(RECORDS)
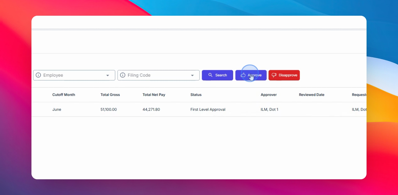Approve the selected payroll request

(251, 75)
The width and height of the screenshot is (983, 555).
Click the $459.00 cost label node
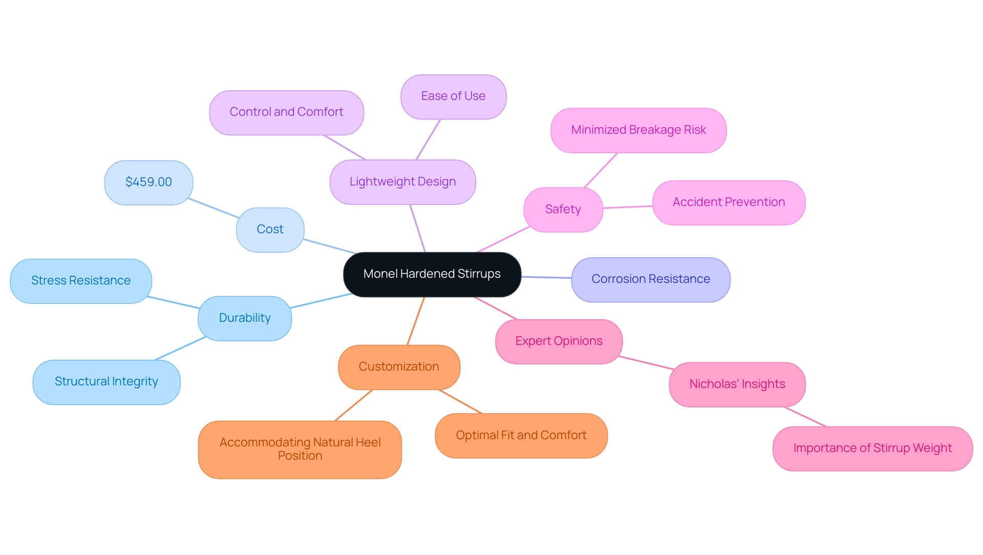tap(148, 181)
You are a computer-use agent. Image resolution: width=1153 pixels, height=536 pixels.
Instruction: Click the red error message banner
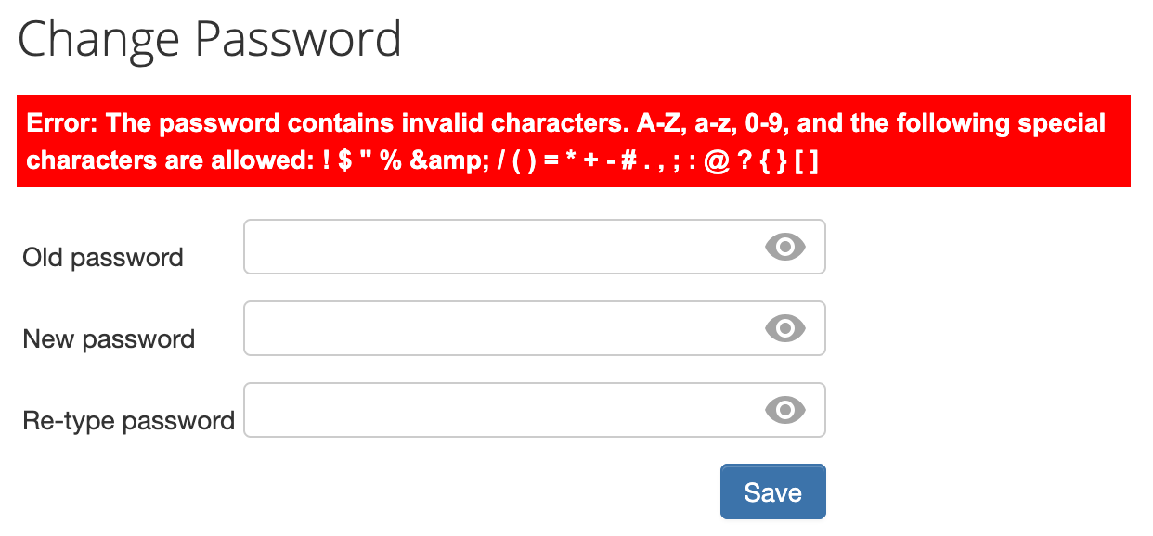(574, 141)
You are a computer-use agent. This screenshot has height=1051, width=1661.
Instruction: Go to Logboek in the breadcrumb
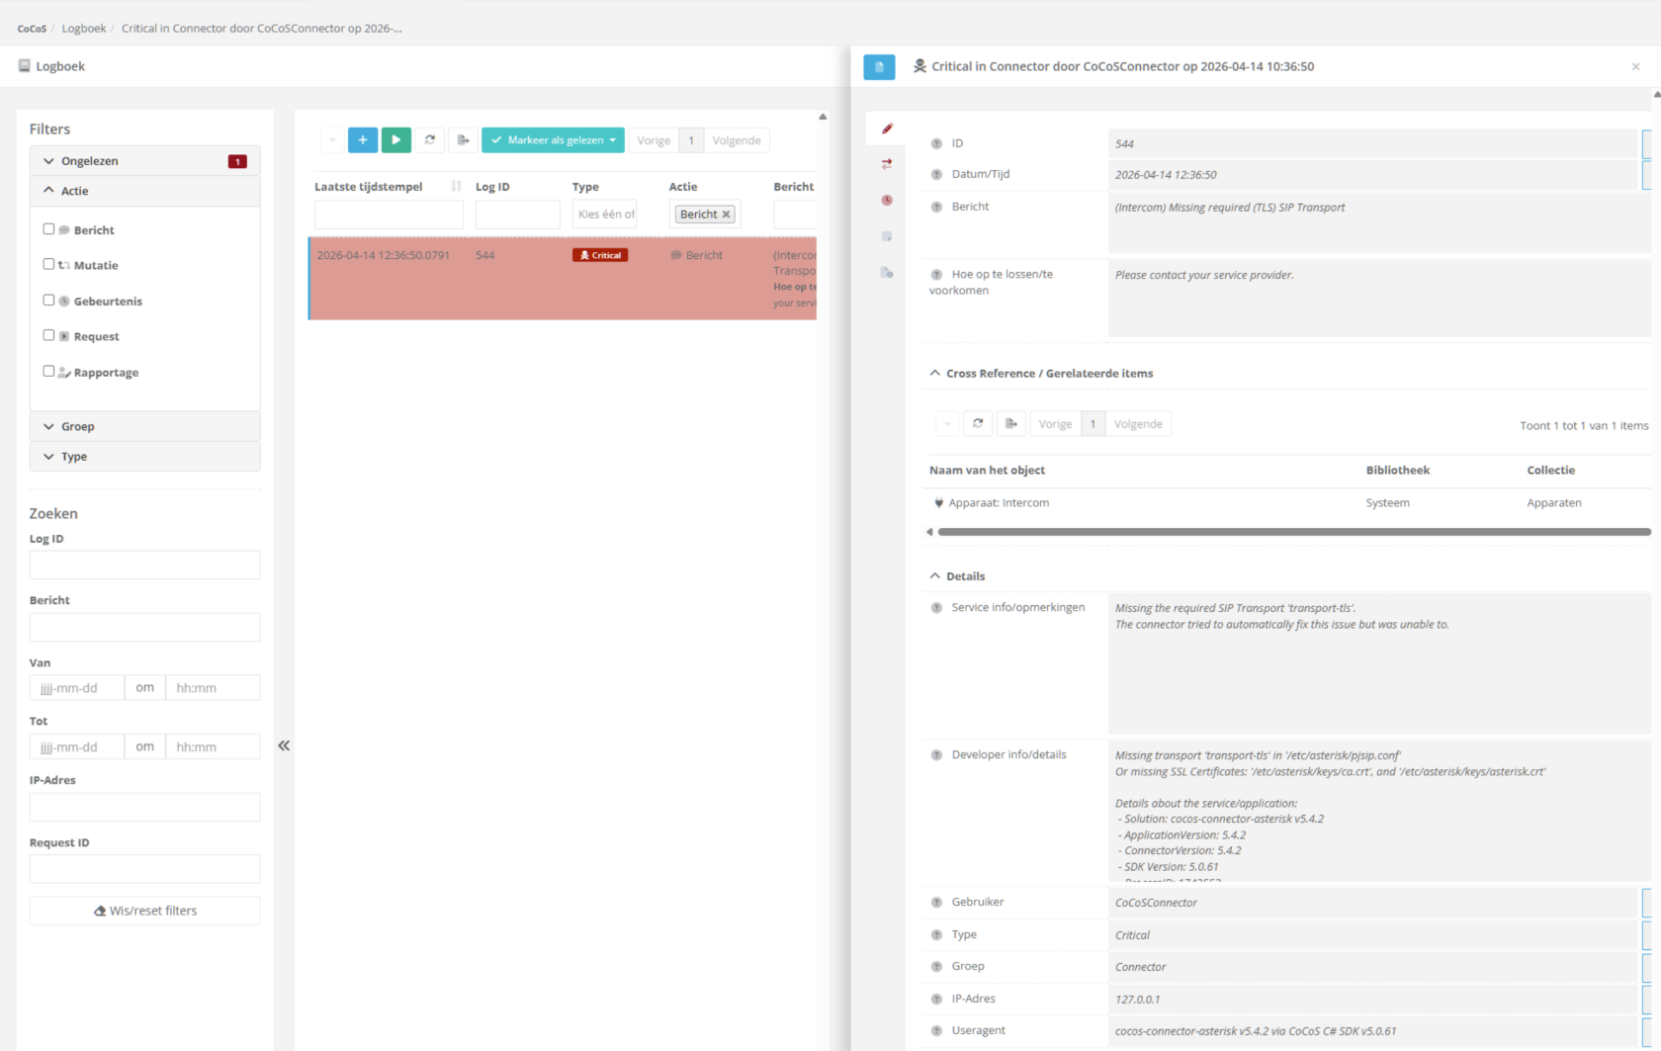(84, 29)
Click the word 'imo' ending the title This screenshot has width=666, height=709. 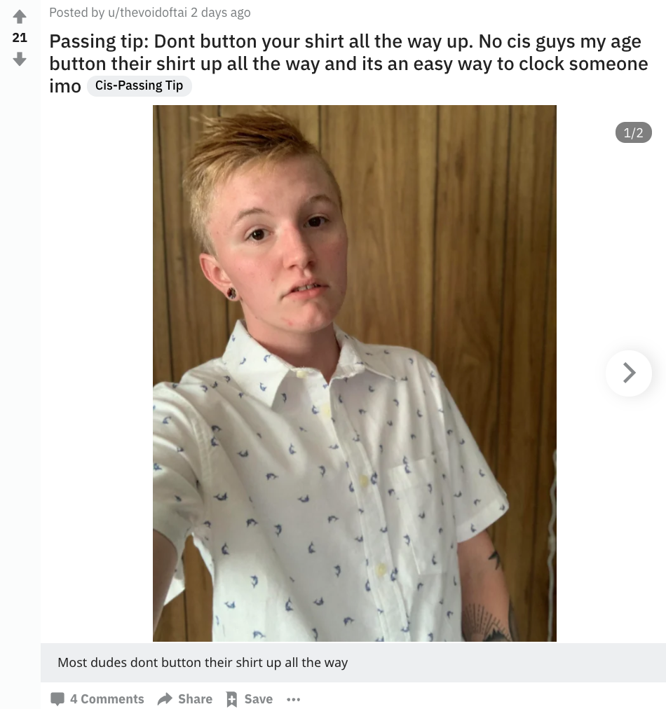click(65, 86)
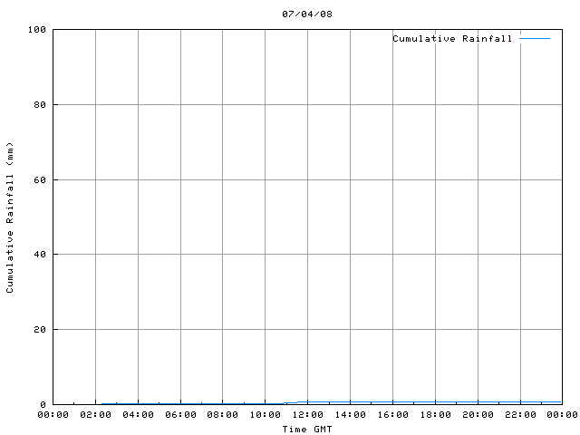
(End RECORDS)
_WHAT IS BEING ASKED_
Wherever the string "computer" appears in the entries, copy that line.

_ANSWER BOX_
You are a computer-use agent. Image resolution: width=1153 pixels, height=536 pixels.
You are a computer-use agent. This screenshot has height=1051, width=1661.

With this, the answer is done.